We all make mistakes. From the moment we begin making decisions the mistake count starts to rise, and goes on rising until the day we hand in our dinner pail and they nail down the coffin lid. We can't change the past and, as I have said before many times, not even God can change the past. All we can do is our best for the future, whatever time may be left to us.

I'm sixty-four years old this year and I could shuffle off long before my allotted three score and ten. On the other hand, I could live well into my nineties, who knows? But however much longer I have got, I hope I can keep my mistakes and poor decisions down to a bare minimum - and hope that I don't cause too much misery and upset as I do it. All things being equal I should be okay and hopefully not make too many errors in judgement. I've learned a couple of things over the years. I have a certain amount of experience in the game of life, shall we say.

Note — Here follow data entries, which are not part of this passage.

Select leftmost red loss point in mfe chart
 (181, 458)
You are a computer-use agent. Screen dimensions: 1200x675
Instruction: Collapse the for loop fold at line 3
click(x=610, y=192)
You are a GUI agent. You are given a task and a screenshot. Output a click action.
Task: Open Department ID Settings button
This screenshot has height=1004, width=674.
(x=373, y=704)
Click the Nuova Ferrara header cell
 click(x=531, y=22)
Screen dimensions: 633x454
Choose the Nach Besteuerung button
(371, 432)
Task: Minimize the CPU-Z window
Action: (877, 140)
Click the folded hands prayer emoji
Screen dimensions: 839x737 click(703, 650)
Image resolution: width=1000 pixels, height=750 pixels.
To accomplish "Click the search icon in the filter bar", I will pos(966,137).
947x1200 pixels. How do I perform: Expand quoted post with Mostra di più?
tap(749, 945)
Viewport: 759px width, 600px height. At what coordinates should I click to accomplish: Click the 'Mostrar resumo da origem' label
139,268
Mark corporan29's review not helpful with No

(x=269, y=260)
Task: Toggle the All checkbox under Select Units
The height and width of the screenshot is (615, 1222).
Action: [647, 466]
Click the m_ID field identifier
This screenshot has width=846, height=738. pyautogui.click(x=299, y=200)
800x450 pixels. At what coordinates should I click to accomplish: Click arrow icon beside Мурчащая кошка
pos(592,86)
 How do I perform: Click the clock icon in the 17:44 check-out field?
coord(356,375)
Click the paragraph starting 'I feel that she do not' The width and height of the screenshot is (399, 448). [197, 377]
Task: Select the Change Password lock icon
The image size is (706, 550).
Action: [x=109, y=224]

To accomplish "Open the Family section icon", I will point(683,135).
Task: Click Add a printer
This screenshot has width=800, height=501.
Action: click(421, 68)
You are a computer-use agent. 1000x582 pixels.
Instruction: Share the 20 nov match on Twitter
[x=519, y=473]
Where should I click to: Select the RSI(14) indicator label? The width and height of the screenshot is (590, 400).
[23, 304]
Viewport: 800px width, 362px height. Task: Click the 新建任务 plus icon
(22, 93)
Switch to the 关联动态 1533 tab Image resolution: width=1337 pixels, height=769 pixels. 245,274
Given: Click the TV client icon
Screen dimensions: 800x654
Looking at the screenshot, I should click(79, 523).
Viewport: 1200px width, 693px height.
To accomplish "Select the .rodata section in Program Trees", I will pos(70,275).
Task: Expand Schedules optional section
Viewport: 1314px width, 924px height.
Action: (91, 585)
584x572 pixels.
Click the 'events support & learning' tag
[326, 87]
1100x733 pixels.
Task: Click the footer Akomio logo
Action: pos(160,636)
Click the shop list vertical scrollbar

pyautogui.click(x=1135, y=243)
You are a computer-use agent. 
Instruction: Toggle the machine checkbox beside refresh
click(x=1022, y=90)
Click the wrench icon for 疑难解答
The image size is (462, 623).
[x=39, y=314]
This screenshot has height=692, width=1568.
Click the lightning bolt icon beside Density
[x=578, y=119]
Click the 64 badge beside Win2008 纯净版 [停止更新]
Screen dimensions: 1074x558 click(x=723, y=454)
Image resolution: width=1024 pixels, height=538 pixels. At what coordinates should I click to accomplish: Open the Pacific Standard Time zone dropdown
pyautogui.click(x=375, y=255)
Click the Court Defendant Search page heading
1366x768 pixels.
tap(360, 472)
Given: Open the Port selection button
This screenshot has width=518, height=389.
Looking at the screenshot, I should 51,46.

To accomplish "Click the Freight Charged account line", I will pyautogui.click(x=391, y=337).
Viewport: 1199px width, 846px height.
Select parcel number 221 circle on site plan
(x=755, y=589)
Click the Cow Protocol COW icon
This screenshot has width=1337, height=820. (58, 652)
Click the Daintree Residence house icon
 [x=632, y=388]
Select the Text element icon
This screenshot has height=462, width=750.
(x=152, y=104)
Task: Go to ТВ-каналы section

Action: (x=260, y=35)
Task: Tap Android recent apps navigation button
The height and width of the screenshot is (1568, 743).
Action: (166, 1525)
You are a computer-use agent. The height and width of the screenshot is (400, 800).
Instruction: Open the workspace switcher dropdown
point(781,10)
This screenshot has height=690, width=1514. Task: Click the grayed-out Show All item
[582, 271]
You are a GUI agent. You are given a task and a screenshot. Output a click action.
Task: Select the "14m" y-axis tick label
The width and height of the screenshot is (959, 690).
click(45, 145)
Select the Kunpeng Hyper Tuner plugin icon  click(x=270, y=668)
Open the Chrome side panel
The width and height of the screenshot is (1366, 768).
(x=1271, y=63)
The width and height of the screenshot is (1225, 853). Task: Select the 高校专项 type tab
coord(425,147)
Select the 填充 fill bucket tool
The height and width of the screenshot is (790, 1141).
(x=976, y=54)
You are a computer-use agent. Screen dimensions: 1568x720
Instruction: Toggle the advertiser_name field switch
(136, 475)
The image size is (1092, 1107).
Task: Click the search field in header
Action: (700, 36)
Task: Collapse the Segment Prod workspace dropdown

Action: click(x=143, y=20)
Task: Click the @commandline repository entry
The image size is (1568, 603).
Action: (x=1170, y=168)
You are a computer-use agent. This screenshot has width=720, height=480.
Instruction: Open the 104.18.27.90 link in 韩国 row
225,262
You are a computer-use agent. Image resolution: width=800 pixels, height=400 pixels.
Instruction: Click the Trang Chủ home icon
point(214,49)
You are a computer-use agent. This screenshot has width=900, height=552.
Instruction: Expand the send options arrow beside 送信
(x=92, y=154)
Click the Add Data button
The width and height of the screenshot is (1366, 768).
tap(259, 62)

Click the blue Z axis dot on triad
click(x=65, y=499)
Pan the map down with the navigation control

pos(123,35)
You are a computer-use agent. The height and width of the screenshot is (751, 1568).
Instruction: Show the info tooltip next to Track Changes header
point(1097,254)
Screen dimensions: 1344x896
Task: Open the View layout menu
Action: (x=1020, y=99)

Of course I can't factor in certain things such as the actions or decisions of others, that's always a problem. But - and with me there is always a "but" - one thing I have to be aware of at all times is my old girlfriend Lady Luck. She of the big boots and habit of swinging her handbag at passing pigeons. All of my life that ould bag has been lurking and hovering in the shadows, waiting for me to feel complacent or good about things. Then she simply polishes up the ould toecaps, takes careful aim and... WHAM! Right in the testacularities. Then, as I writhe in agony on the floor, she gives me one of her smiles and says, "Oh good, I thought I'd missed!"

Well let me tell you something, petal, you've never missed, not once in sixty-three years have you missed. Haven't you got someone else you'd rather kick? The novelty must be wearing off a bit by now.

Finally I will finish, as I have done before, with a perfect description of my luck:

If Dolly Parton had triplets, and I was one of them, I'd be the one who got the bottle.